** TEXT PROVIDED **

★ ★ ★ ★ ★

Workshopping the Canon introduces practicing and preservice English language arts teachers to a process for planning and teaching the most frequently taught texts in middle and secondary classrooms using a workshop approach. 

Demonstrating how to partner classic texts with a variety of high-interest genres within a reading and writing workshop structure, Mary E. Styslinger aligns the teaching of literature with what we have come to recognize as best practices in the teaching of literacy. Guided by a multitude of teacher voices, student examples, and useful ideas, workshopping teachers explore a unit focus and its essential questions through a variety of reading workshop structures, including read-alouds, independent reading, shared reading, close reading, response engagements, Socratic circles, book clubs, and mini-lessons (e.g., how-to, reading, literary, craft, vocabulary, and critical), as well as writing workshop structures comprising mentor texts, writing plans, mini-lessons, independent writing, conferences, writing circles, and publishing. This book is for every teacher who has struggled to make beloved classic texts relevant to today’s young readers.

★ ★ ★ ★ ★

** LISTING **

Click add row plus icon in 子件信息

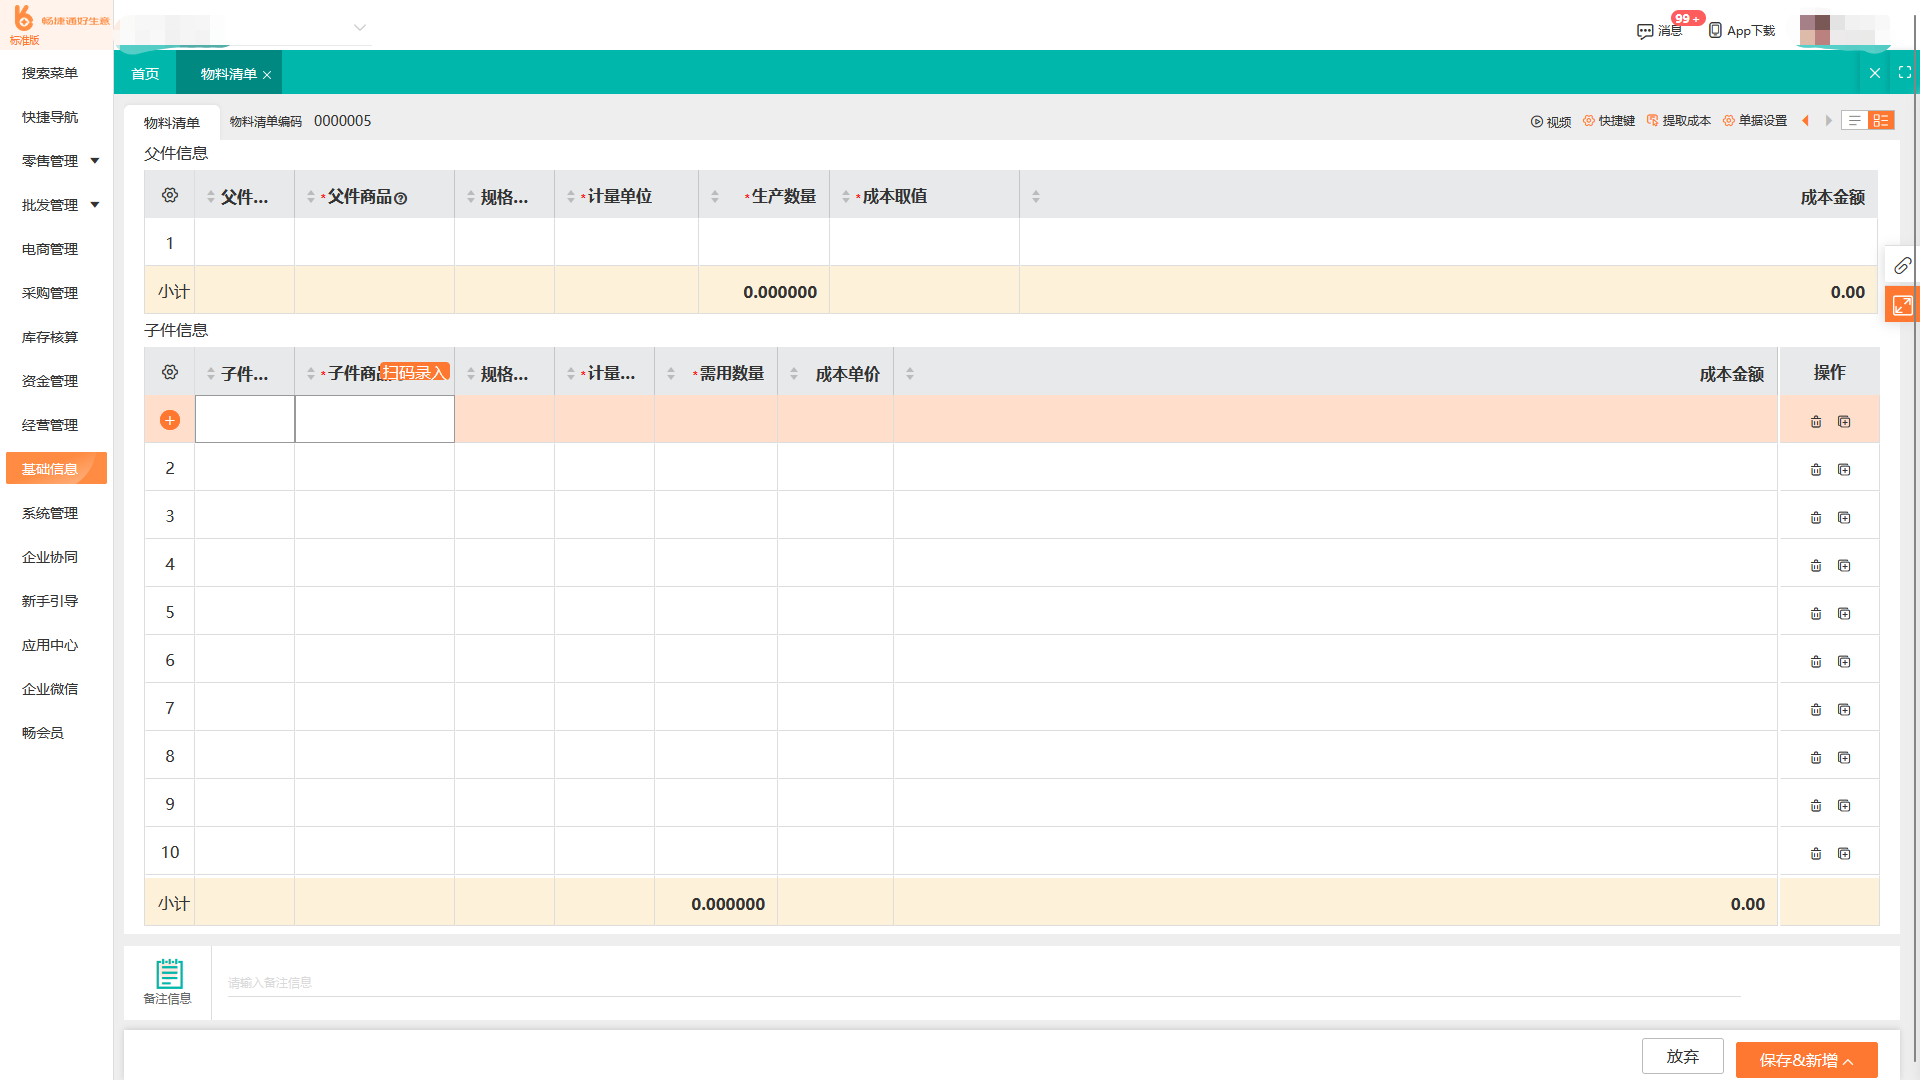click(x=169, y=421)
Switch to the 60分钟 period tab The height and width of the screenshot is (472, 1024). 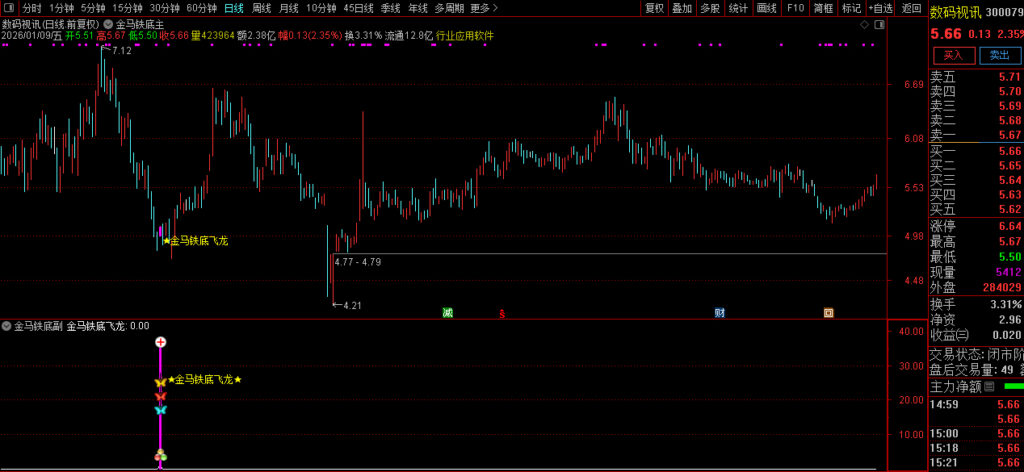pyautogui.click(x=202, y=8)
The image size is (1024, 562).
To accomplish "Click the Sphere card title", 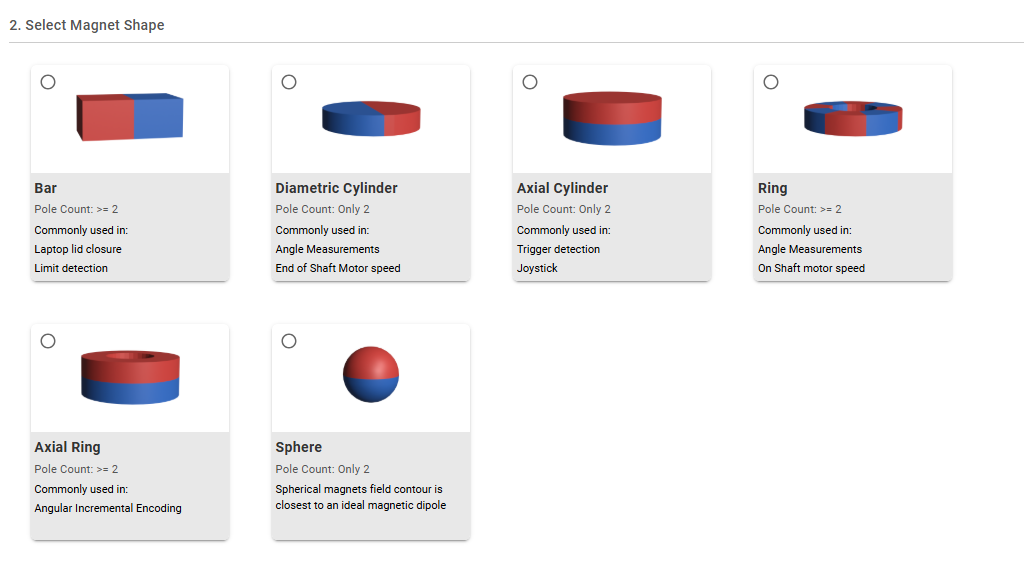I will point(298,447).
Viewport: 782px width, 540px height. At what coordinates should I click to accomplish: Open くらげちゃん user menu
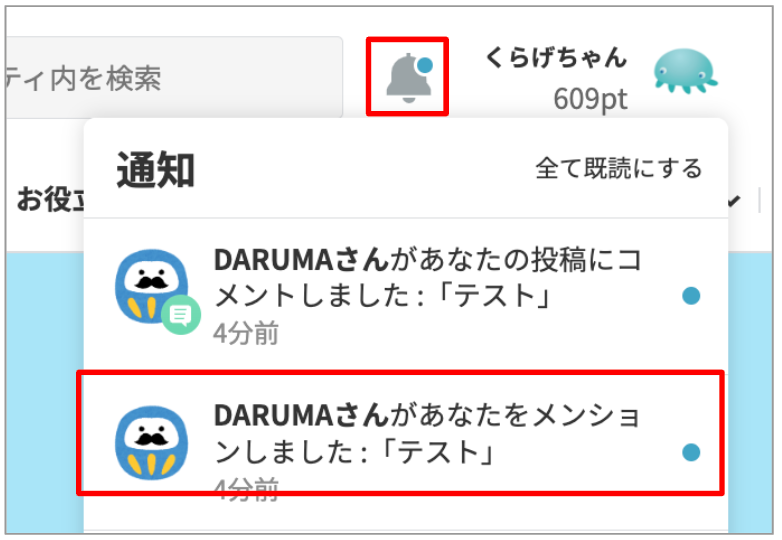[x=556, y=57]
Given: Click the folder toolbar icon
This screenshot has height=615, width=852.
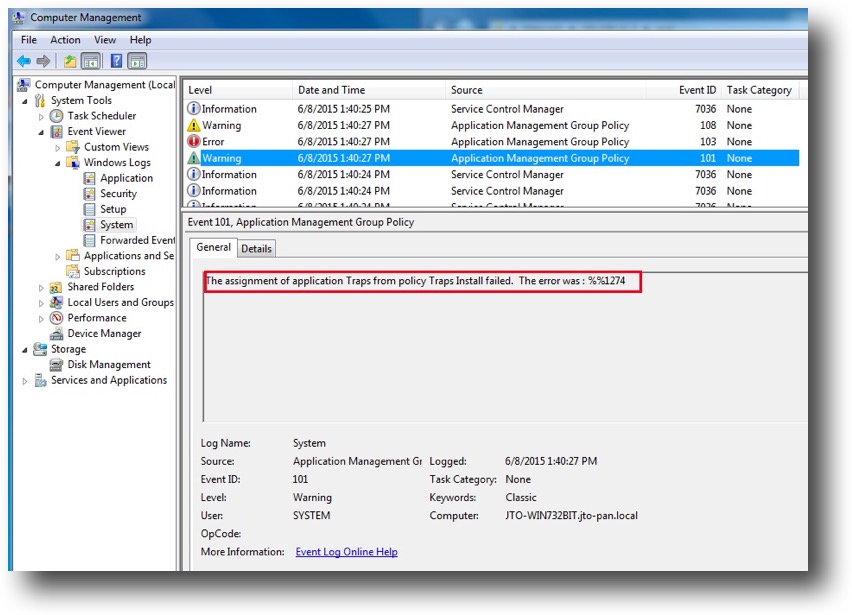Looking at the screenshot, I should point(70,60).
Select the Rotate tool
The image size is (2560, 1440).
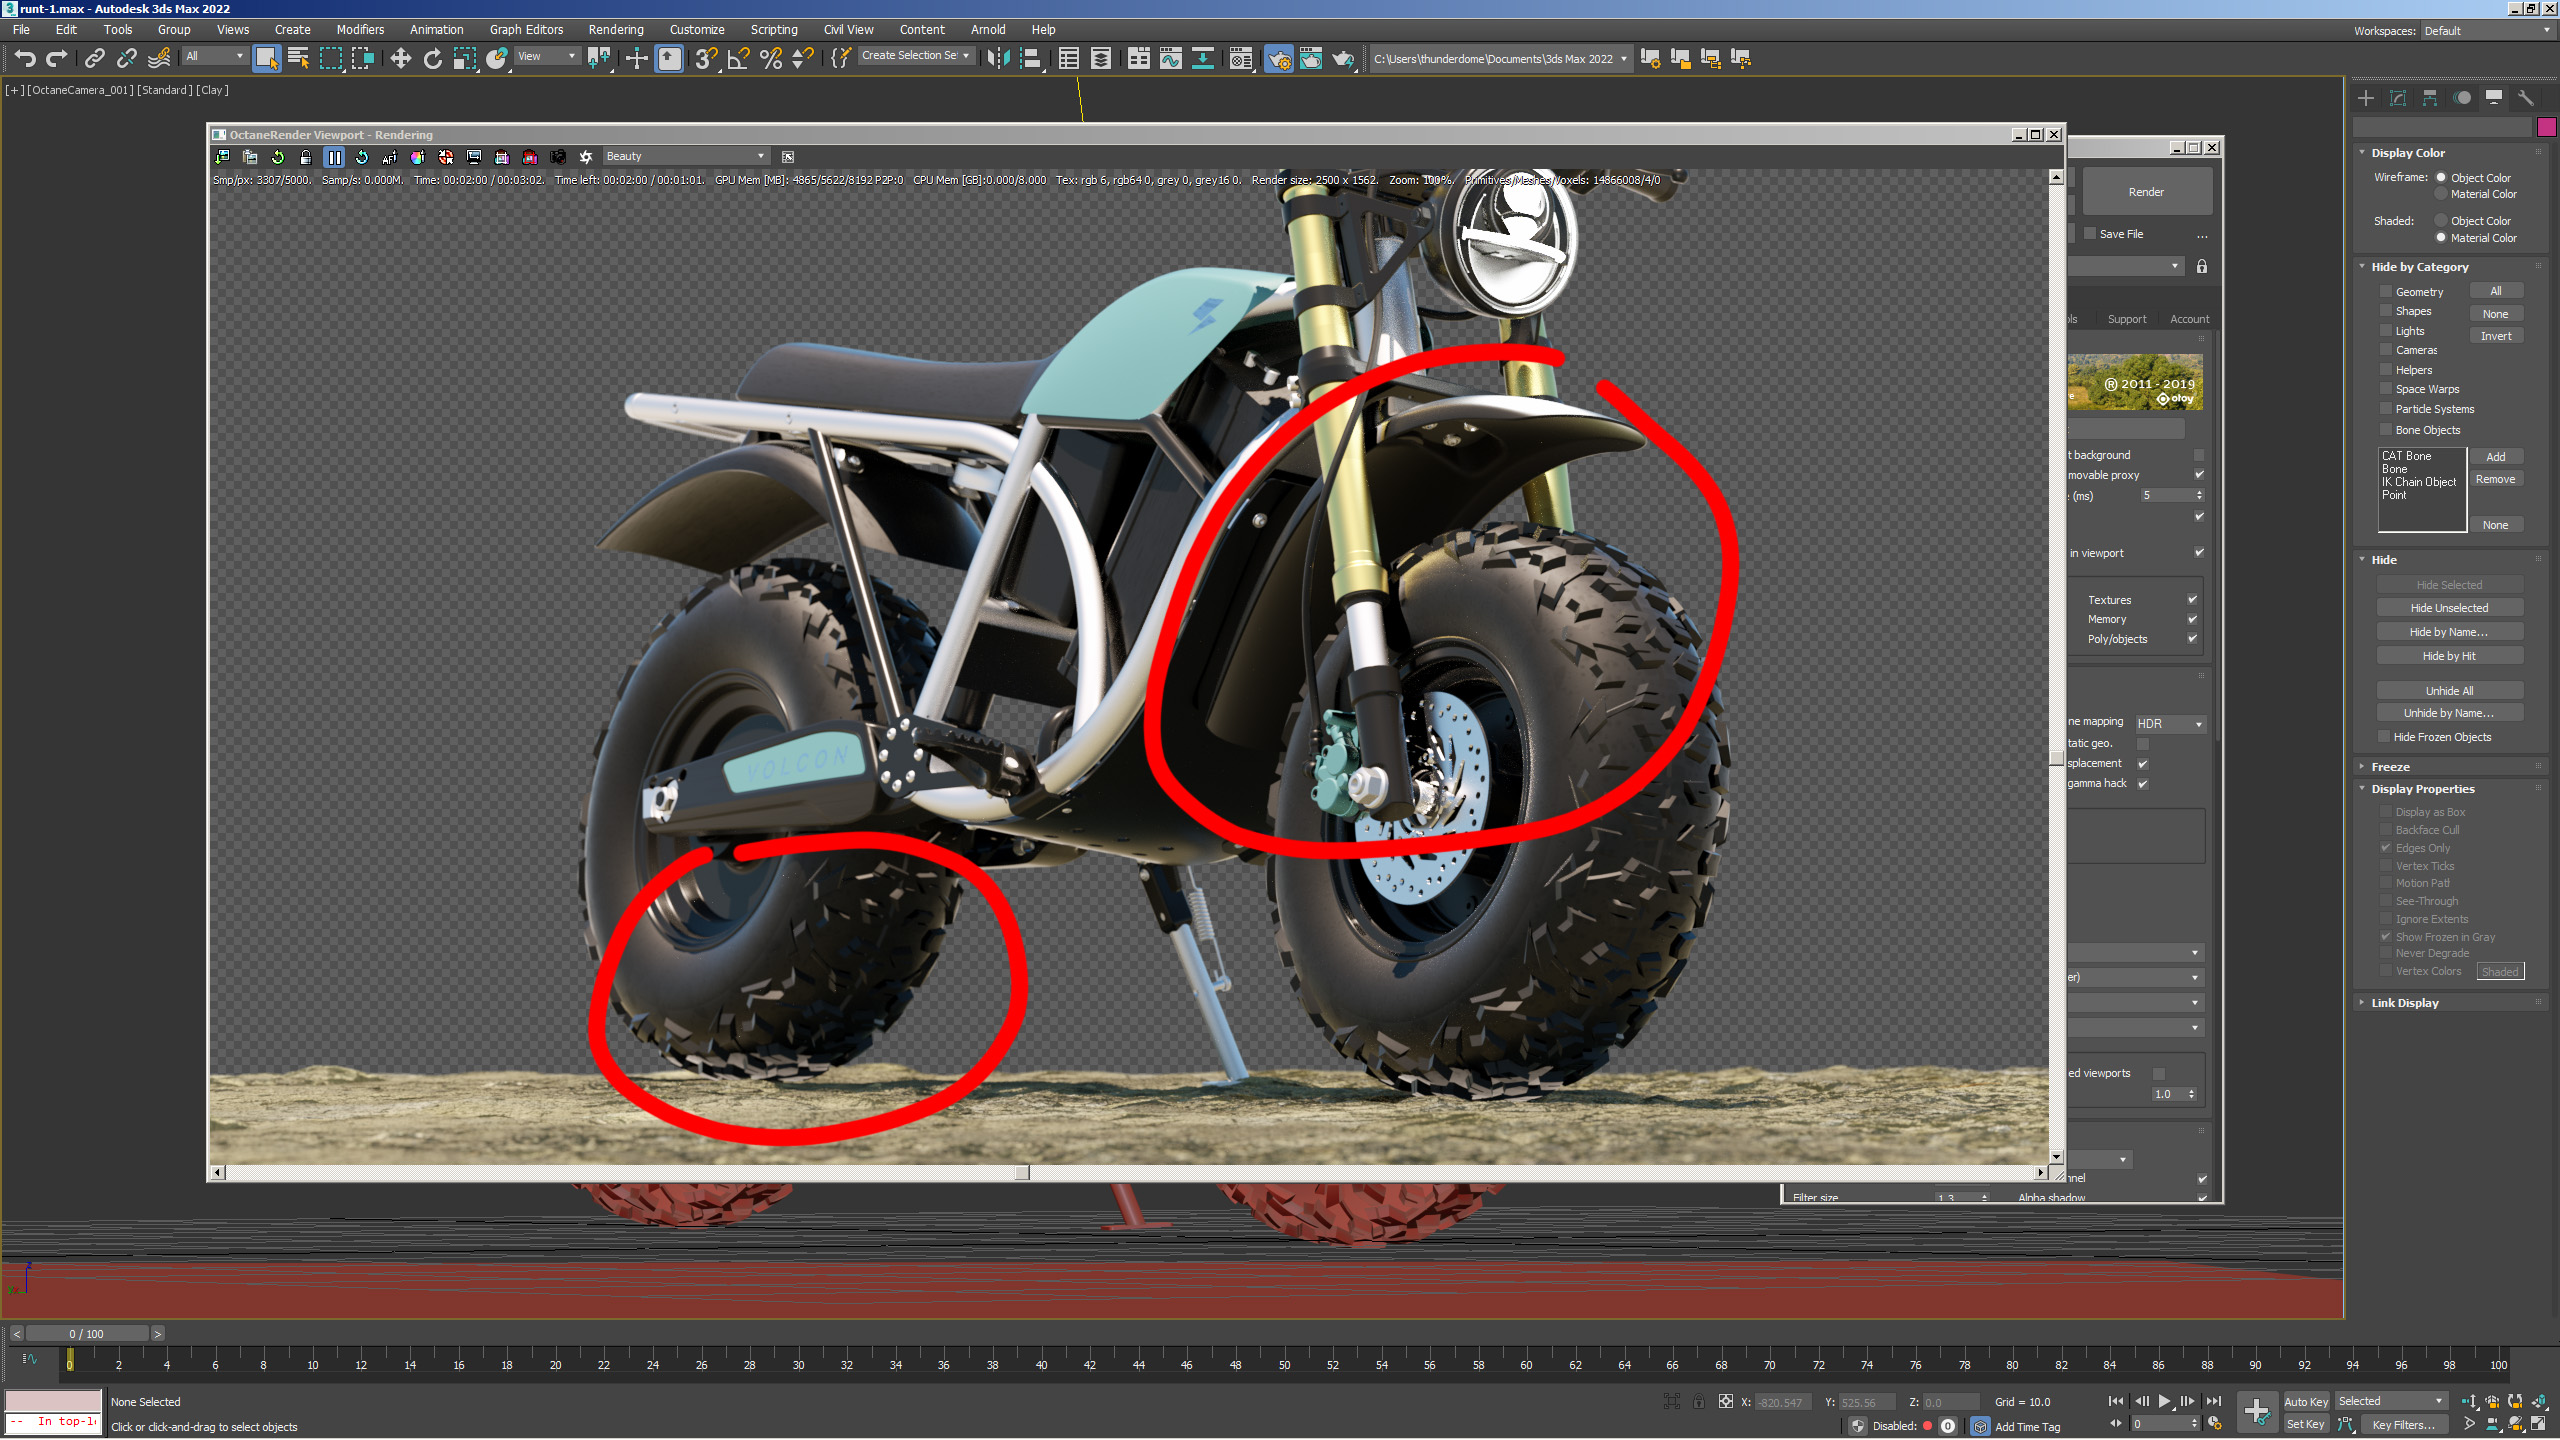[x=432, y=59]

★ ★ ★ ★ ★

** TASKS TO COMPLETE **
**a)** Lay out the lines of the rows as a Markdown table with columns No. and Line, skipping blank lines and leaving out the pictures. Start at the line that has "Given: Click the folder toolbar icon" and go through the last line of the rows.
**b)** Pick up the book description about workshopping classic texts and continue it from its last sentence.
The rows have no connection to the text about teaching classic works through workshops.

** FINAL ANSWERS **
**a)**
| No. | Line |
|---|---|
| 1 | Given: Click the folder toolbar icon |
| 2 | This screenshot has height=615, width=852. |
| 3 | Looking at the screenshot, I should point(70,60). |
| 4 | Select the Rotate tool |
| 5 | The image size is (2560, 1440). |
| 6 | [x=432, y=59] |

**b)**
Acknowledgments. Introduction. Chapter 1 - Why and How to Workshop. Chapter 2 - Reading Matters. Chapter 3 - The Power of Language. Chapter 4 - Engaging Reader Response. Chapter 5 - Ways to Talk. Chapter 6 - Mini-Lessons to Teach. Chapter 7 - Need to Write. Chapter 8 - Workshopping as a Process. Appendix A: Canonical Texts with Sample Unit Foci and Essential Questions. Appendix B: Canonical Texts with Sample Unit Foci, Essential Questions, and Supplementary Texts. Appendix C: Reading Survey. Appendix D: Classwork/Online Binder. Appendix E: Movie Response Sheet. Appendix F: Book Club Project. Appendix G: Beowulf: A Hero among Us - Unit Test. Appendix H: Heroic Narrative Survey. References. Index. Author.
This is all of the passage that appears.